ヌード写真が多く、しかもスキャンダラスな絵づくりが施されていて、批判を浴びることも珍しくなかったようです。映画の英語タイトルにある「The Bad and the Beautiful」という言葉は俗と美の天秤を操った彼にふさわしい表現と言えるでしょう。
この映画を見ると、ニュートンが商業写真のプロに徹していた様子がうかがえます。本人が自らの仕事を語る言葉には、「売れる商品」として構図や話題性を計算する意識があります。
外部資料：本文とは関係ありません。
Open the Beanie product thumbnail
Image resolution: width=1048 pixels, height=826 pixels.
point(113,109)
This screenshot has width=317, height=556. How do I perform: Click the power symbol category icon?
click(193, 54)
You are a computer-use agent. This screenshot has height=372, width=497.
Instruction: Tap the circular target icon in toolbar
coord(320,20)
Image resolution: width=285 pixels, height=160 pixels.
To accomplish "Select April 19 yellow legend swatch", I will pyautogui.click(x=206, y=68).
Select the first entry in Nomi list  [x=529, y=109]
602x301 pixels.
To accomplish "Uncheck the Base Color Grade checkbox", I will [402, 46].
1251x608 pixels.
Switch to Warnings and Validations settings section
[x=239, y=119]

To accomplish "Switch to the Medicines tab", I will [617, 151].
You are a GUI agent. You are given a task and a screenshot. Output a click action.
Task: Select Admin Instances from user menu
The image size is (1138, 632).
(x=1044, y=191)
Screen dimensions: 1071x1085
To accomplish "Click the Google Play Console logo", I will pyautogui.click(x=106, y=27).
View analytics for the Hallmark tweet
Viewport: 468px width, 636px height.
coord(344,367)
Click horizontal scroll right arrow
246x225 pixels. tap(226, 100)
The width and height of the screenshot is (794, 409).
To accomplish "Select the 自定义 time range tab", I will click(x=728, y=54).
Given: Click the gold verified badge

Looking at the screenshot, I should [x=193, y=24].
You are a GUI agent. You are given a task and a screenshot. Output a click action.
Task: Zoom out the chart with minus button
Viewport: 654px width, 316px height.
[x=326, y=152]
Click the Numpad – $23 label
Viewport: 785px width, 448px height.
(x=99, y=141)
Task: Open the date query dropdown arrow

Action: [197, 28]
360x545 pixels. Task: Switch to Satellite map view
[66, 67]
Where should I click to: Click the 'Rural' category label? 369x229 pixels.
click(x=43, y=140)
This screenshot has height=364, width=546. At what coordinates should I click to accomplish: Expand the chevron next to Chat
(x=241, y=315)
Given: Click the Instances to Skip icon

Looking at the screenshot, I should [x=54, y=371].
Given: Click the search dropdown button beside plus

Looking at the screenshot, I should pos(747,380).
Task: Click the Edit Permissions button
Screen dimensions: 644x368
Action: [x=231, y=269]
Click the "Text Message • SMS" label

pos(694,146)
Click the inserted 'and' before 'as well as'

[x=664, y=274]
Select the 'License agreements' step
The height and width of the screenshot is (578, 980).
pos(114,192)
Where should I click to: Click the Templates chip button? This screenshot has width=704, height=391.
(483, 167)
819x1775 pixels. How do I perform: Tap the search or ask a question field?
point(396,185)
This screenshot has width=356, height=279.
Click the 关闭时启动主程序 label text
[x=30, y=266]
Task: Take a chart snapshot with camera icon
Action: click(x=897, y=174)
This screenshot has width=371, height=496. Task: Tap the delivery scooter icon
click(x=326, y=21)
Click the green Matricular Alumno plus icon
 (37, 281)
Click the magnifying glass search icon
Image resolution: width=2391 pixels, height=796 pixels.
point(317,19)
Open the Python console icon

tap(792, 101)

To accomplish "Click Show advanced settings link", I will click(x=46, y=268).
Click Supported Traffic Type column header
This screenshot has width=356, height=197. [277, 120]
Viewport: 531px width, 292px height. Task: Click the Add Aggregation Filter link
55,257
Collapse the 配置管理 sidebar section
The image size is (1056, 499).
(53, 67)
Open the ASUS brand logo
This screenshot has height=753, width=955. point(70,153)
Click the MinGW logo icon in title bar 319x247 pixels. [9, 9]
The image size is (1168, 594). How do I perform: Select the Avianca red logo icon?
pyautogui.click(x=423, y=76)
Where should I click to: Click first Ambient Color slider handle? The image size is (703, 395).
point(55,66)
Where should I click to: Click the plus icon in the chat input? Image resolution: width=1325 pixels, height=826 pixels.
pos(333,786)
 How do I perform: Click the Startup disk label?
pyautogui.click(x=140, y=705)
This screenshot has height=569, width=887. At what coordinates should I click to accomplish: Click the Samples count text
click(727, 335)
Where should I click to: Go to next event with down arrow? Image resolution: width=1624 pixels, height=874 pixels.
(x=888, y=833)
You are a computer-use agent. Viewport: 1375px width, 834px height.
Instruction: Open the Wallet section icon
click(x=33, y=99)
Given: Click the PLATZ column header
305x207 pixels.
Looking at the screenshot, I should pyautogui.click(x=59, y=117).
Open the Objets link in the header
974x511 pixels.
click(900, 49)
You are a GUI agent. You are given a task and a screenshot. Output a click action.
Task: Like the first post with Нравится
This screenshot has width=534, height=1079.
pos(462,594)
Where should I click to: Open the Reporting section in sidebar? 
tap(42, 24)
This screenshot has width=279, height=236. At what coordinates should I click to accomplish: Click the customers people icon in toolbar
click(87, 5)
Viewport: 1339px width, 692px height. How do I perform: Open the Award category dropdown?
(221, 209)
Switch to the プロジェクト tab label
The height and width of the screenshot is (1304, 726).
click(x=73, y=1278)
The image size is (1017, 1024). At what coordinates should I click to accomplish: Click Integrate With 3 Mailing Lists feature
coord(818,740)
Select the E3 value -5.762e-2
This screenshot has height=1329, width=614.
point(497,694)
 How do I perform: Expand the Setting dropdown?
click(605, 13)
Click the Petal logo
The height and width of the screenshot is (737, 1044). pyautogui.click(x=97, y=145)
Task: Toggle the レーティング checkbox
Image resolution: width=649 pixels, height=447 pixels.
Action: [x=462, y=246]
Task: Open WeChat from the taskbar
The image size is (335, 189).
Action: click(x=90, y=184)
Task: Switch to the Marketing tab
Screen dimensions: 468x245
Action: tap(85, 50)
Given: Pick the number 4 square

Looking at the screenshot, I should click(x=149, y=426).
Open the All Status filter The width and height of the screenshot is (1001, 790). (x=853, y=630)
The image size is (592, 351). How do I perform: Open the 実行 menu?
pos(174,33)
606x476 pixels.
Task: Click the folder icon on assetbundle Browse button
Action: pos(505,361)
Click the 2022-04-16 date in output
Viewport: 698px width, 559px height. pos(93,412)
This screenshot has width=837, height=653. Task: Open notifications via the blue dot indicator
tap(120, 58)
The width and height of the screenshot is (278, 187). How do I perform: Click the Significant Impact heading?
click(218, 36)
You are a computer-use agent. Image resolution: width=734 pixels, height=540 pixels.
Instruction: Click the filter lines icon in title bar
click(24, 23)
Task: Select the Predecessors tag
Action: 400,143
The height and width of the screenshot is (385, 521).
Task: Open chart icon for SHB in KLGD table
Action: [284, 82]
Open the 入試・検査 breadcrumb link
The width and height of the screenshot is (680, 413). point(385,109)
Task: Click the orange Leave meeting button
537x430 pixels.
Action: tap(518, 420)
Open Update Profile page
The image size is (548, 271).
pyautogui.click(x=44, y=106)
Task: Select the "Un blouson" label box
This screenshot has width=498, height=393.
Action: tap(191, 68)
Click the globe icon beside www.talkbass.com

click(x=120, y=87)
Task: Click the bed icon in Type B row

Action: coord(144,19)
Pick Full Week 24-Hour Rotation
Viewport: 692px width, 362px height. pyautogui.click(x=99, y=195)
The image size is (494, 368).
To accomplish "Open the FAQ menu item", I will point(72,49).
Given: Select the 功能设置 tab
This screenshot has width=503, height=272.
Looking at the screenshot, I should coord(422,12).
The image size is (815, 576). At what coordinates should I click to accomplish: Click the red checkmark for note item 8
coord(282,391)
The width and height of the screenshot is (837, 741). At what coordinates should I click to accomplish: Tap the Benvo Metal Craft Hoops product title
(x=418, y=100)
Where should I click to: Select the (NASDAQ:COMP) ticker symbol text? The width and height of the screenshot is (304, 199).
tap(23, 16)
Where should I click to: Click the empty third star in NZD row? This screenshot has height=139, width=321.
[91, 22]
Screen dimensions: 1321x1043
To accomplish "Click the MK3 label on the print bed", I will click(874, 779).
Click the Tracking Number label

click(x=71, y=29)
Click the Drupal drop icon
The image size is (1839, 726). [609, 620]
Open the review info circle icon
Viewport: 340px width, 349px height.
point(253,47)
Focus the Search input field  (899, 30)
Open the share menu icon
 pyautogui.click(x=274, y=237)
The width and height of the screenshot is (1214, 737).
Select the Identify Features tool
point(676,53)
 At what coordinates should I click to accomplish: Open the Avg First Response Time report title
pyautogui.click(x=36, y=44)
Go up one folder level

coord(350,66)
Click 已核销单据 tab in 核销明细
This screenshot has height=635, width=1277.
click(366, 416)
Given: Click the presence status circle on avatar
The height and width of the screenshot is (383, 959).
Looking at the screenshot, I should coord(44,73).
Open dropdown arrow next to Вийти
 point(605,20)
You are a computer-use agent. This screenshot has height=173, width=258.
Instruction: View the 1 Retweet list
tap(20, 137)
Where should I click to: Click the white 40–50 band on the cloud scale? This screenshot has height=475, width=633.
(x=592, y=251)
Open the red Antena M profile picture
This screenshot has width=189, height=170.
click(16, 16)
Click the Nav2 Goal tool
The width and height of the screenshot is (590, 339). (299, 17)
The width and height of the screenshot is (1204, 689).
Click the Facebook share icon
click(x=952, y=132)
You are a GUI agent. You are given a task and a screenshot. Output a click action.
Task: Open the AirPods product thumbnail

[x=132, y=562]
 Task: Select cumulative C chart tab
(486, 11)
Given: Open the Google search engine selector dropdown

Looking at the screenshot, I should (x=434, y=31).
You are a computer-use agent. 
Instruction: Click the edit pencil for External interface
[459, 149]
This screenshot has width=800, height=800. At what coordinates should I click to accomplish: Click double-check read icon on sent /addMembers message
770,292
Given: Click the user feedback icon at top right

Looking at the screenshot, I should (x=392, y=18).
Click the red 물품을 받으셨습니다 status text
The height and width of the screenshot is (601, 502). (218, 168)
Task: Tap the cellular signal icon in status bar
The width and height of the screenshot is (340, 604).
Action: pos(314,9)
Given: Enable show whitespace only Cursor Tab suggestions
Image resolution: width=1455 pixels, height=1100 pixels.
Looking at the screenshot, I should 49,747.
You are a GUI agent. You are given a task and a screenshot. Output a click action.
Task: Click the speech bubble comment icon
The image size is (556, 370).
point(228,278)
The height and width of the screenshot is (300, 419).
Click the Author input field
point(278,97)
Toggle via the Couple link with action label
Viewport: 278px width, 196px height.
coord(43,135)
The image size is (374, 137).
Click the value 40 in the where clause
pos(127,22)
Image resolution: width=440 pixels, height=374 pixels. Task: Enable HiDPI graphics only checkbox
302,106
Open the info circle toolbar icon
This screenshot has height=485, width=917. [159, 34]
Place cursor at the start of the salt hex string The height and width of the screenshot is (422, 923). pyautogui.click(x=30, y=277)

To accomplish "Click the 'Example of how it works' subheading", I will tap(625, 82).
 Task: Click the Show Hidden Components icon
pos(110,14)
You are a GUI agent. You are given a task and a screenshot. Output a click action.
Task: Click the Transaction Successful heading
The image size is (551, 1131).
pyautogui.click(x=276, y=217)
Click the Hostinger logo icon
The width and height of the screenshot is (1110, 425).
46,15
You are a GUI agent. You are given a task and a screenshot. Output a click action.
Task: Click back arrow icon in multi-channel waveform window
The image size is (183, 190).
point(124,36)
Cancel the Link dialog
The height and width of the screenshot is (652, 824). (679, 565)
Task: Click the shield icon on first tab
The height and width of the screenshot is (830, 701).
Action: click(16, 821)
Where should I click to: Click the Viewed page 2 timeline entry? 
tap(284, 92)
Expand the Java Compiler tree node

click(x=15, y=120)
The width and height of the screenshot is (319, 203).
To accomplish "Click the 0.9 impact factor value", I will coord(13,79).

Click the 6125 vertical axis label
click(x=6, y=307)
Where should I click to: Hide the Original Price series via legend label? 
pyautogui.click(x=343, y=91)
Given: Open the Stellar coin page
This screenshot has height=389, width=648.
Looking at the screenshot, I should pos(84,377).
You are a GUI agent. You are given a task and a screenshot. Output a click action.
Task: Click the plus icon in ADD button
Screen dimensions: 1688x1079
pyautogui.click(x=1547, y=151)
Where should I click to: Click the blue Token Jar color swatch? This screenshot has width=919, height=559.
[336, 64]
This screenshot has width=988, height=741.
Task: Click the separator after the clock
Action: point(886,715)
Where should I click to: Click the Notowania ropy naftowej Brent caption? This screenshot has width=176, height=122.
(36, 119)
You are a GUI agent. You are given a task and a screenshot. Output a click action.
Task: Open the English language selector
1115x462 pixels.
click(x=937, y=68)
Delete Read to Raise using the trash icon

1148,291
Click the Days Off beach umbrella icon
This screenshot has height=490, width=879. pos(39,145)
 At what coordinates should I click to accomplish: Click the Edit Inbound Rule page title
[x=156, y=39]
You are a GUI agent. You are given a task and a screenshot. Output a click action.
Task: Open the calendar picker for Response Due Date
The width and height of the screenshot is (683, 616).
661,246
撮影の現場を知る12人の女性たちがニュートンの仕事ぶりや人柄を語りました。登場する女性たちは、女優のカトリーヌ・ドヌーヴ、米国版『VOGUE』誌のアナ・ウィンター編集長、モデルのクラウディア・シファー、米国を代表する批評家・小説家のスーザン・ソンタグなど。中でも、インタビューを受けた女優のシャーロット・ランプリングやイザベラ・ロッセリーニ、ファッションモデルのグレイス・ジョーンズは彼と組んだ現場の様子を、たくさんのエピソードを交えて明かしてくれました。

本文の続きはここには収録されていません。